Word and element location data
----

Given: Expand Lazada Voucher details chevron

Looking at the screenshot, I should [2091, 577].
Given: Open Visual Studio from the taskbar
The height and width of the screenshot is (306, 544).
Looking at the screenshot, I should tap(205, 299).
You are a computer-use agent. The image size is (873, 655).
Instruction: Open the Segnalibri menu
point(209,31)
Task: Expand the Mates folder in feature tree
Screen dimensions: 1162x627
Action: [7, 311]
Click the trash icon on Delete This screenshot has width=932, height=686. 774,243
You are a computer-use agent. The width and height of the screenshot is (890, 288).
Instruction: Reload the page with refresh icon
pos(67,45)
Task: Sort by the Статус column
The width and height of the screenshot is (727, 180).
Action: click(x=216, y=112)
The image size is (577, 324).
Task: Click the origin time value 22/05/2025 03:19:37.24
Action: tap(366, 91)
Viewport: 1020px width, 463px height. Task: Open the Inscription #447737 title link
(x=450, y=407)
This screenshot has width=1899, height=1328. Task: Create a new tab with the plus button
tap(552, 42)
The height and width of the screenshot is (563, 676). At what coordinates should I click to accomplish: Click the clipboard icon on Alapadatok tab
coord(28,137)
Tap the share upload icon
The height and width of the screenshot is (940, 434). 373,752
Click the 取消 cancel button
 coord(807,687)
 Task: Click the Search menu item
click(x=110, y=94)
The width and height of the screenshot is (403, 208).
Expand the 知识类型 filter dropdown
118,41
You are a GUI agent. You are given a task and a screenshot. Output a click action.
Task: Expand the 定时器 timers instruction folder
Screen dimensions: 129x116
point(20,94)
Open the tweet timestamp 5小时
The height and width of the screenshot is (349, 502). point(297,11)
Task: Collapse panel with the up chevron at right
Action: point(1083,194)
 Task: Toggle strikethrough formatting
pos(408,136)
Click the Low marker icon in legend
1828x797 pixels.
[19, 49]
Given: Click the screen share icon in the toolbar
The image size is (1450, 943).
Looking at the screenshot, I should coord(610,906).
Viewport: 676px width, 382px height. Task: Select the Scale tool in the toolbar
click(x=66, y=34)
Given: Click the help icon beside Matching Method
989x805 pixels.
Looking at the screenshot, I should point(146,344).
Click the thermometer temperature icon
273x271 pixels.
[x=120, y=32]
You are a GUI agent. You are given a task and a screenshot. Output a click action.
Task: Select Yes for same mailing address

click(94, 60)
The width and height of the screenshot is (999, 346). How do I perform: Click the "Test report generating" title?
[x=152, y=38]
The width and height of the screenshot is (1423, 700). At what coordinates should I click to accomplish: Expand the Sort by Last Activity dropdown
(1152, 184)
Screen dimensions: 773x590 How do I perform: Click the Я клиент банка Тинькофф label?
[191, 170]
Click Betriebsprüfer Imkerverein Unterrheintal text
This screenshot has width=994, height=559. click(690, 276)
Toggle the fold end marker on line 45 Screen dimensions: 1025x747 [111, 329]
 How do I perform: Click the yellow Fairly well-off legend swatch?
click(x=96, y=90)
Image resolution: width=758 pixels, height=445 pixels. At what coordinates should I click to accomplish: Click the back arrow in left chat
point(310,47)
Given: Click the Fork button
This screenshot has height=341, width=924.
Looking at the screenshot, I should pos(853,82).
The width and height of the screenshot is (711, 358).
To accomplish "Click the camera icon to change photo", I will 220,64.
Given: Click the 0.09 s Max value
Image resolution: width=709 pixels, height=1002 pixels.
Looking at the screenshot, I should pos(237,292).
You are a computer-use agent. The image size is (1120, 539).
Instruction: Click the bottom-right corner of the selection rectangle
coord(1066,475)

----

* **Stated exercise**: Copy the items from the line with "Given: Open Visual Studio from the taskbar" up to and including the line with "tap(552, 42)", swapping "Instruction" for "Command" and leaving everything else unchanged.

* **Full response**:
Given: Open Visual Studio from the taskbar
The height and width of the screenshot is (306, 544).
Looking at the screenshot, I should tap(205, 299).
You are a computer-use agent. The image size is (873, 655).
Command: Open the Segnalibri menu
point(209,31)
Task: Expand the Mates folder in feature tree
Screen dimensions: 1162x627
Action: [7, 311]
Click the trash icon on Delete This screenshot has width=932, height=686. 774,243
You are a computer-use agent. The width and height of the screenshot is (890, 288).
Command: Reload the page with refresh icon
pos(67,45)
Task: Sort by the Статус column
The width and height of the screenshot is (727, 180).
Action: click(x=216, y=112)
The image size is (577, 324).
Task: Click the origin time value 22/05/2025 03:19:37.24
Action: tap(366, 91)
Viewport: 1020px width, 463px height. Task: Open the Inscription #447737 title link
(x=450, y=407)
This screenshot has width=1899, height=1328. Task: Create a new tab with the plus button
tap(552, 42)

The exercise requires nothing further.